● EXERCISE
Rewrite the material below with every instance of "Planning" changed to "Forecasting", leaving everything else as it is.

++++++++

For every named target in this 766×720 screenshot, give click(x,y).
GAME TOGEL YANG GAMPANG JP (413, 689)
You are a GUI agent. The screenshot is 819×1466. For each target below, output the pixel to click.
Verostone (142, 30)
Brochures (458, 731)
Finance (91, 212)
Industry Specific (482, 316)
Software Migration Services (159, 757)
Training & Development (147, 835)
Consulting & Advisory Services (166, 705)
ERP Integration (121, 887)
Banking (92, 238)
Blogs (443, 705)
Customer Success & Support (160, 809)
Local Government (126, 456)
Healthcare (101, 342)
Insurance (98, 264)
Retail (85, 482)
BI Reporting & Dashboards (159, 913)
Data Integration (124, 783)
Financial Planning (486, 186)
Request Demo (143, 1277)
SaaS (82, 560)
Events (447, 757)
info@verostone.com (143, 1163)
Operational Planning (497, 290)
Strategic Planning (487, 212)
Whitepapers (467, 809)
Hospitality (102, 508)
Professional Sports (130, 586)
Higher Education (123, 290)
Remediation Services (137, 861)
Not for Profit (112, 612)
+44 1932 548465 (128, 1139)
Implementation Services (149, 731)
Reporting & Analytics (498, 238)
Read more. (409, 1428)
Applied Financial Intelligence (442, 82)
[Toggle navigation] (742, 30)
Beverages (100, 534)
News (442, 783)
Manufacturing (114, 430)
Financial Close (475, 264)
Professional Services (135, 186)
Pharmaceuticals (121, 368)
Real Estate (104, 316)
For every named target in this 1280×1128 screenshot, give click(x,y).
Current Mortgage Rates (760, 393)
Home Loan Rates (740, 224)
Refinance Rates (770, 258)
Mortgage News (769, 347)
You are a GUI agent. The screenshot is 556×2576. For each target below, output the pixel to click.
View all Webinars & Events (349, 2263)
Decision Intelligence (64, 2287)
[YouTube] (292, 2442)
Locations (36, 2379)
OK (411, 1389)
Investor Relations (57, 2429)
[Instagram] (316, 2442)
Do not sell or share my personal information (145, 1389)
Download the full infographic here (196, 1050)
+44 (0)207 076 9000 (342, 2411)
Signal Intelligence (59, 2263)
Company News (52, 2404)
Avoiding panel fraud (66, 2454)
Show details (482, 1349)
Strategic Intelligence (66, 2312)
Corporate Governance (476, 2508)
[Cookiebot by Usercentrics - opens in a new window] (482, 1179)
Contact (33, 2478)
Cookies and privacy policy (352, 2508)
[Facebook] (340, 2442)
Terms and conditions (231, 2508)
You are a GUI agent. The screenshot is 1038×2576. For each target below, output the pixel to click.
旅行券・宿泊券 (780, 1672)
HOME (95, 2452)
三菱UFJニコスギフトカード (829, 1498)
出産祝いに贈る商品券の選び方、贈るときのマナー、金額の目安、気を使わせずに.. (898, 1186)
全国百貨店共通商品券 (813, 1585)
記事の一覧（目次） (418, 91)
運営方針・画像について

++++++++

● RESULT
For every named target in this 766×720 screenshot, give click(x,y).
GAME TOGEL YANG GAMPANG JP (413, 689)
You are a GUI agent. The screenshot is 819×1466. For each target below, output the pixel to click.
Verostone (142, 30)
Brochures (458, 731)
Finance (91, 212)
Industry Specific (482, 316)
Software Migration Services (159, 757)
Training & Development (147, 835)
Consulting & Advisory Services (166, 705)
ERP Integration (121, 887)
Banking (92, 238)
Blogs (443, 705)
Customer Success & Support (160, 809)
Local Government (126, 456)
Healthcare (101, 342)
Insurance (98, 264)
Retail (85, 482)
BI Reporting & Dashboards (159, 913)
Data Integration (124, 783)
Financial Forecasting (486, 186)
Request Demo (143, 1277)
SaaS (82, 560)
Events (447, 757)
info@verostone.com (143, 1163)
Operational Forecasting (497, 290)
Strategic Forecasting (487, 212)
Whitepapers (467, 809)
Hospitality (102, 508)
Professional Sports (130, 586)
Higher Education (123, 290)
Remediation Services (137, 861)
Not for Profit (112, 612)
+44 1932 548465 (128, 1139)
Implementation Services (149, 731)
Reporting & Analytics (498, 238)
Read more. (409, 1428)
Applied Financial Intelligence (442, 82)
[Toggle navigation] (742, 30)
Beverages (100, 534)
News (442, 783)
Manufacturing (114, 430)
Financial Close (475, 264)
Professional Services (135, 186)
Pharmaceuticals (121, 368)
Real Estate (104, 316)
For every named target in this 1280×1128 screenshot, give click(x,y).
Current Mortgage Rates (760, 393)
Home Loan Rates (740, 224)
Refinance Rates (770, 258)
Mortgage News (769, 347)
You are a GUI agent. The screenshot is 556×2576. For each target below, output the pixel to click.
View all Webinars & Events (349, 2263)
Decision Intelligence (64, 2287)
[YouTube] (292, 2442)
Locations (36, 2379)
OK (411, 1389)
Investor Relations (57, 2429)
[Instagram] (316, 2442)
Do not sell or share my personal information (145, 1389)
Download the full infographic here (196, 1050)
+44 (0)207 076 9000 (342, 2411)
Signal Intelligence (59, 2263)
Company News (52, 2404)
Avoiding panel fraud (66, 2454)
Show details (482, 1349)
Strategic Intelligence (66, 2312)
Corporate Governance (476, 2508)
[Cookiebot by Usercentrics - opens in a new window] (482, 1179)
Contact (33, 2478)
Cookies and privacy policy (352, 2508)
[Facebook] (340, 2442)
Terms and conditions (231, 2508)
You are a GUI agent. The screenshot is 1038×2576. For each target below, output the pixel to click.
旅行券・宿泊券 (780, 1672)
HOME (95, 2452)
三菱UFJニコスギフトカード (829, 1498)
出産祝いに贈る商品券の選び方、贈るときのマナー、金額の目安、気を使わせずに.. (898, 1186)
全国百貨店共通商品券 (813, 1585)
記事の一覧（目次） (418, 91)
運営方針・画像について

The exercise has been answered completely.